Jestem Wam wdzięczny za to jak wiele zrobiliście, gdy ja nie mogłem zrobić nic - napisał w czwartek na Facebooku Marcin "Borkoś" Borkowski po wybudzeniu ze śpiączki. To pierwszy kontakt popularnego ratownika medycznego z internautami od ponad miesiąca. W połowie października w Warszawie doszło do wypadku z udziałem motoambulansu, którym kierował. Lekarze określali stan zdrowia "Borkosia" jako bardzo ciężki.
Marcin Borkowski opublikował na swoim profilu na Facebooku i Instagramie pierwszy post od ponad miesiąca. Jak przekazał ratownik, jest wdzięczny wszystkim, którzy wsparli i nadal wspierają go po wypadku, w którym uczestniczył.
"Nawet sobie nie wyobrażacie jak bardzo się cieszę, jak bardzo jestem Wam wdzięczny za te wszystkie inicjatywy i to jak wiele zrobiliście, gdy ja nie mogłem zrobić nic..." - czytamy we wpisie. "Borkoś" odniósł się również do swojego obecnego stanu zdrowia.
"Sprawność prawej ręki nie została jeszcze rozstrzygnięta, potrzebne będą kolejne zabiegi, a potem ogólna rehabilitacja, ale o tym wszystkim będę Was informować" - napisał.
Długa rekonwalescencja
Do wypadku z udziałem Marcina "Borkosia" Borkowskiego doszło 13 października około godziny 17:00 w Warszawie. Policja potwierdziła, że na ul. Radzymińskiej motoambulans zderzył się wówczas z samochodem osobowym. Kierująca autem była trzeźwa. Według nieoficjalnych informacji wypadek miał miejsce w momencie, gdy kierująca oplem włączała się do ruchu. Wtedy miało dojść do zderzenia z jadącym na sygnale skuterem.
Ranny ratownik trafił do szpitala przy ul. Szaserów. Prezes stołecznego Wodnego Ochotniczego Pogotowia Ratunkowego Paweł Błasiak poinformował, że Borkowski przeszedł operację ortopedyczną i jest pod opieką lekarzy. -
Dobrą informacją jest to, że żyje - podkreślił Błasiak.

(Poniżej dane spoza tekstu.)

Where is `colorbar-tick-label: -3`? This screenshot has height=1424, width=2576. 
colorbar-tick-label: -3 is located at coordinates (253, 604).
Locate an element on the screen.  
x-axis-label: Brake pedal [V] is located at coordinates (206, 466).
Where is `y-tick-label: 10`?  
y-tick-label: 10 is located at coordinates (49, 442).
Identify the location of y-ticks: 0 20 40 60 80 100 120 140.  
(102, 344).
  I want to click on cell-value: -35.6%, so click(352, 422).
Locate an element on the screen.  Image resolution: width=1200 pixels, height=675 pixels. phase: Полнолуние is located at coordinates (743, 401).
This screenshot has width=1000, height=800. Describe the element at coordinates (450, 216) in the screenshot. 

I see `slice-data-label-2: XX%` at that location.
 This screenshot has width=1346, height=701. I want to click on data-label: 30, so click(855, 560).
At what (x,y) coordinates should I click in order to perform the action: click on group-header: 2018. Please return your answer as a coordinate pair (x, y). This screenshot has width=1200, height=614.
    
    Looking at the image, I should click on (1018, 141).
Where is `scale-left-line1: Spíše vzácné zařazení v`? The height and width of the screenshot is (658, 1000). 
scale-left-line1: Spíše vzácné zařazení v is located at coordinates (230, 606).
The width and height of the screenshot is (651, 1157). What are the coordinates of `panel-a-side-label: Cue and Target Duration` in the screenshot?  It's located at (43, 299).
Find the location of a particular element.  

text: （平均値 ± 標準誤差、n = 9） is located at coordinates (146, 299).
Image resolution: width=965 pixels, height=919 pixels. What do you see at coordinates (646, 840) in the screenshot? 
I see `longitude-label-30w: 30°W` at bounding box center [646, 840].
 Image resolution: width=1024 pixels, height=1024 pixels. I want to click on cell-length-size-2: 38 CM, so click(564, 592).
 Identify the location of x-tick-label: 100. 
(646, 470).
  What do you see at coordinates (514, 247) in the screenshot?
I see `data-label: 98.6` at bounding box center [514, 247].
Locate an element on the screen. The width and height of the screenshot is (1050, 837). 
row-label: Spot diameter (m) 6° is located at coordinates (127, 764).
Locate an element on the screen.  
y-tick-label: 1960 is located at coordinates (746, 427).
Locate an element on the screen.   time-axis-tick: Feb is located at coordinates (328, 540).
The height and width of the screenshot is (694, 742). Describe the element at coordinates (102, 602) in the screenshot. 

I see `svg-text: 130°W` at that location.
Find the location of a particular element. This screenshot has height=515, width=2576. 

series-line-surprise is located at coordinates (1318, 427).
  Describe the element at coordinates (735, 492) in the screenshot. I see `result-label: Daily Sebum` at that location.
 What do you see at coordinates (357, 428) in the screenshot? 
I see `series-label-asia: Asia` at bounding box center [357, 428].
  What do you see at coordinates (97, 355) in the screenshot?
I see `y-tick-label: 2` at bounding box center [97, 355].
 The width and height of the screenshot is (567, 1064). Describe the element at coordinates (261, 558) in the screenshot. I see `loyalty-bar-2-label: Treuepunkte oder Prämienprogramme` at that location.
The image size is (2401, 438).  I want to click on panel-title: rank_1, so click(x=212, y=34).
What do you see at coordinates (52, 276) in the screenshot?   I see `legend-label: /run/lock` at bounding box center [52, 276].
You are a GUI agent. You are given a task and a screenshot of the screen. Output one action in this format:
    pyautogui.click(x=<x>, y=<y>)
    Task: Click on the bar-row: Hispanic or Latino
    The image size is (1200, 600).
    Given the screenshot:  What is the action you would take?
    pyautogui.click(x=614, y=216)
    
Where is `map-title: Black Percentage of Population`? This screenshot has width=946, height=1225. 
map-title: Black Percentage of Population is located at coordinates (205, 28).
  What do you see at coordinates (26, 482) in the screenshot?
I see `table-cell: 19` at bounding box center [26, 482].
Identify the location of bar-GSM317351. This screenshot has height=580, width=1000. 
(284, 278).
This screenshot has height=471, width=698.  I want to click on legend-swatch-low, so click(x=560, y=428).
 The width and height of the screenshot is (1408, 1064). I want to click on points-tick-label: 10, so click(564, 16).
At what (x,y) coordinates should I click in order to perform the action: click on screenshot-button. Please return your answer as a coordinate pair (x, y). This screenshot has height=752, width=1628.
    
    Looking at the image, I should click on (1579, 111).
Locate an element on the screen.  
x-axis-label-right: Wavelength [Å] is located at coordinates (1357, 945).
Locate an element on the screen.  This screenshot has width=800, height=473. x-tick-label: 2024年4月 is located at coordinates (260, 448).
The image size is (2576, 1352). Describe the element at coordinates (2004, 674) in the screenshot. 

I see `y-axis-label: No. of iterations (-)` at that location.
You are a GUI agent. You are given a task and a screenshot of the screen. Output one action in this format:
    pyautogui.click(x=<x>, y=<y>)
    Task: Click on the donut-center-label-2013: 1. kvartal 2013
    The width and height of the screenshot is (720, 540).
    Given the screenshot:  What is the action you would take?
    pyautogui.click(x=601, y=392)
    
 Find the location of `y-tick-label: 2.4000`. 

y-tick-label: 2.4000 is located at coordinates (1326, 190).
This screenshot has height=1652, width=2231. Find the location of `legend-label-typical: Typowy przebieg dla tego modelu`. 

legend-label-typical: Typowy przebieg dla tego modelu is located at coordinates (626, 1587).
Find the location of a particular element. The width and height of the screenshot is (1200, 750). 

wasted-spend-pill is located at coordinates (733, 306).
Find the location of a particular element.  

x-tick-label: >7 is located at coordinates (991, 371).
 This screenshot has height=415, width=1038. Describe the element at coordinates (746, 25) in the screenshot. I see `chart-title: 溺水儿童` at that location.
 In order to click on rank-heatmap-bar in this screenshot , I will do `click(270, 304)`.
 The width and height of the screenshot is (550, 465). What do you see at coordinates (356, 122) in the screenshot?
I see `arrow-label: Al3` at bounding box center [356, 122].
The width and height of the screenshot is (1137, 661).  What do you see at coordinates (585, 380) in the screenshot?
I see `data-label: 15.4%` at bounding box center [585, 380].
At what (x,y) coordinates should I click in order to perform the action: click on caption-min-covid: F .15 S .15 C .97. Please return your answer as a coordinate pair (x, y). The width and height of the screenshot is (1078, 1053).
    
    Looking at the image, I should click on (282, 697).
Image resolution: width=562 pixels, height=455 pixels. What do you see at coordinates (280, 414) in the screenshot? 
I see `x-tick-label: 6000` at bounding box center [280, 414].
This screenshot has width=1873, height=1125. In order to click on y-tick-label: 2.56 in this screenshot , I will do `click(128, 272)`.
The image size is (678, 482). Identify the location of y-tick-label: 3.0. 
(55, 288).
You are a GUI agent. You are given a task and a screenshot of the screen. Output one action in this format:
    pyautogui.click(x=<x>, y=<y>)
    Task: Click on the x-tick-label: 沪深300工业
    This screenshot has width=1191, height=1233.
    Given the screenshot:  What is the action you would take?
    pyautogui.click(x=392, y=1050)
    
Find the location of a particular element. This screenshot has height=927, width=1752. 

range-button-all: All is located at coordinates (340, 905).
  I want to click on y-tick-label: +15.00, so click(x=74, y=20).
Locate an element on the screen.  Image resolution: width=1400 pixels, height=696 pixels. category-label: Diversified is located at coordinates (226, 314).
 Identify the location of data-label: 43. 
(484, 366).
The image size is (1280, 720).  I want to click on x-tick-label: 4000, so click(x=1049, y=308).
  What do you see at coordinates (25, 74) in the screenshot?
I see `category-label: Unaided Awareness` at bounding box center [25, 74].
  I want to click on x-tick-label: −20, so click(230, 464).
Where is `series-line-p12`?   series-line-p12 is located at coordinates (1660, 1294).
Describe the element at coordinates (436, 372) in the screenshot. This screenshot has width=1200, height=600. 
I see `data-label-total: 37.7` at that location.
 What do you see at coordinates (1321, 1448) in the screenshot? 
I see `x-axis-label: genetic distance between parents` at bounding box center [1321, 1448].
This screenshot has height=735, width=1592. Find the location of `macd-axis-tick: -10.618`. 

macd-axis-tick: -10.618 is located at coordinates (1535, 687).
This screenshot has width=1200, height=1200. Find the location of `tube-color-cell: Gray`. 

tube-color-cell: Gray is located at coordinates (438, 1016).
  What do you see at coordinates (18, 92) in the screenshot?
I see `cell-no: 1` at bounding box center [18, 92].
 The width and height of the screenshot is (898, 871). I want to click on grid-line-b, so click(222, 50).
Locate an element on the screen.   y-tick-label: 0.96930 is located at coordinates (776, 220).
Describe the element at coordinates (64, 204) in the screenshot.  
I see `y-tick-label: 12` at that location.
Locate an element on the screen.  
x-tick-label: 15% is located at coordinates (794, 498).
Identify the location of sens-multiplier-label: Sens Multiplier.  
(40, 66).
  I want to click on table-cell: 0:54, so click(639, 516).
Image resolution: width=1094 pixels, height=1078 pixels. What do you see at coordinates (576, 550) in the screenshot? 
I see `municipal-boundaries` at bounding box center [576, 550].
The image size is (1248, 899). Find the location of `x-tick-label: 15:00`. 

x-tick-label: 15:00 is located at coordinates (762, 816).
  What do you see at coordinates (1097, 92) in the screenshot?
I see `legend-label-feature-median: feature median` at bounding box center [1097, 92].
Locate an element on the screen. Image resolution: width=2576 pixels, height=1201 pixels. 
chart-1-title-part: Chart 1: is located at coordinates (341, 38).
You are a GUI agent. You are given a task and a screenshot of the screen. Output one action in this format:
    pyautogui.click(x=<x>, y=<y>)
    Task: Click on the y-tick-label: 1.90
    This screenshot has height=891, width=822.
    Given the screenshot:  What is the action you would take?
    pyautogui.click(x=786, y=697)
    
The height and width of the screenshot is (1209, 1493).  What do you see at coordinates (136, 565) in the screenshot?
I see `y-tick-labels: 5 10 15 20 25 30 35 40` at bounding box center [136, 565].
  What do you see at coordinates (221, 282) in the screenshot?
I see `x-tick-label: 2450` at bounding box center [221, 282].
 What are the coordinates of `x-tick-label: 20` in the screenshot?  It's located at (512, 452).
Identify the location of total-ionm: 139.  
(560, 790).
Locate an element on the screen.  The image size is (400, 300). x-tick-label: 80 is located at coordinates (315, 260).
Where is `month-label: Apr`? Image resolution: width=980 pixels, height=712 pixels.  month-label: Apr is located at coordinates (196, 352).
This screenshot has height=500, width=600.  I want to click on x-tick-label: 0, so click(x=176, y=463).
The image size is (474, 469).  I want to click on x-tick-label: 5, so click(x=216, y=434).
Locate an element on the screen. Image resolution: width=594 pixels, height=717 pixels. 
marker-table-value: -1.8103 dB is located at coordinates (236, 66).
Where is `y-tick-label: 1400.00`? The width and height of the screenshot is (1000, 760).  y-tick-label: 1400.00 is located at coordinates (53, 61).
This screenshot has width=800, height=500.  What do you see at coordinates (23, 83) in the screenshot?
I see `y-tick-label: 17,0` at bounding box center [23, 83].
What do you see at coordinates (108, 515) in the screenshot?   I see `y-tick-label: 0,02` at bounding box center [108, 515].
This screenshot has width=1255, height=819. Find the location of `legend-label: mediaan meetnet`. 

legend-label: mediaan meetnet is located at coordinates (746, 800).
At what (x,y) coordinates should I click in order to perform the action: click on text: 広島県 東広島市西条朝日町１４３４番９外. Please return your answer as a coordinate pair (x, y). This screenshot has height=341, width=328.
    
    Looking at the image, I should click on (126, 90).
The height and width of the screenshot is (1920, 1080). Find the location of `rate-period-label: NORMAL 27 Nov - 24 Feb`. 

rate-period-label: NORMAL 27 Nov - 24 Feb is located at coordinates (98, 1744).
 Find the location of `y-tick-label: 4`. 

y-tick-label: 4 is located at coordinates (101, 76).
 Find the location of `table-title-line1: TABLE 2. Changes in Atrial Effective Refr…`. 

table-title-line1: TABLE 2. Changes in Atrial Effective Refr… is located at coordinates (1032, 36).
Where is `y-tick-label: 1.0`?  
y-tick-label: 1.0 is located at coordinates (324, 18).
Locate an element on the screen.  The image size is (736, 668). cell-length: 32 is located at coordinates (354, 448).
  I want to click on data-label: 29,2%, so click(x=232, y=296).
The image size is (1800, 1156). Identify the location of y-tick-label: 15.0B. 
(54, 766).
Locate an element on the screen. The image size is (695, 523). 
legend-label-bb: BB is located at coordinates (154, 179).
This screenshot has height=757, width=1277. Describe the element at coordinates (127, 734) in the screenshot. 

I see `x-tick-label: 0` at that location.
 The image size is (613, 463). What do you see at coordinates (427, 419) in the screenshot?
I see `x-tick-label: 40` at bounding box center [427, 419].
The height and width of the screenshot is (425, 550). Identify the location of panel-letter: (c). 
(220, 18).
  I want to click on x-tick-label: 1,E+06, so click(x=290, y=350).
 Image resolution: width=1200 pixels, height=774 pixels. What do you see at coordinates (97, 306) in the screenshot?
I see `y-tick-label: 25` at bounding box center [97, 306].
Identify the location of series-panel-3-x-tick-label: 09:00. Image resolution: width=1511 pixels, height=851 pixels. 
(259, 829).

Apel o krewDzień po wypadku na koncie "Borkosia" na Instagramie pojawiła się informacja, według której stan ratownika był ciężki, ale stabilny i jest on utrzymywany w śpiączce farmakologicznej. Czeka go kilka operacji, a później rehabilitacja. W związku z tym powstała
zbiórka na ten cel. Przyjaciele i rodzina ratownika zaapelowali również o oddawanie krwi ze wskazaniem: Marcin Borkowski, Wojskowy Instytut Medyczny, Odział Intensywnej Opieki Medycznej.
Marcin „Borkoś” Borkowski jako wolontariusz pomaga potrzebującym, a skuter był jego mobilnym ambulansem.
Ratownik był w wakacje gościem Radia dla Ciebie. Specjalnie dla naszych słuchaczy opowiadał m.in. o tym, jak prawidłowo udzielić pierwszej pomocy.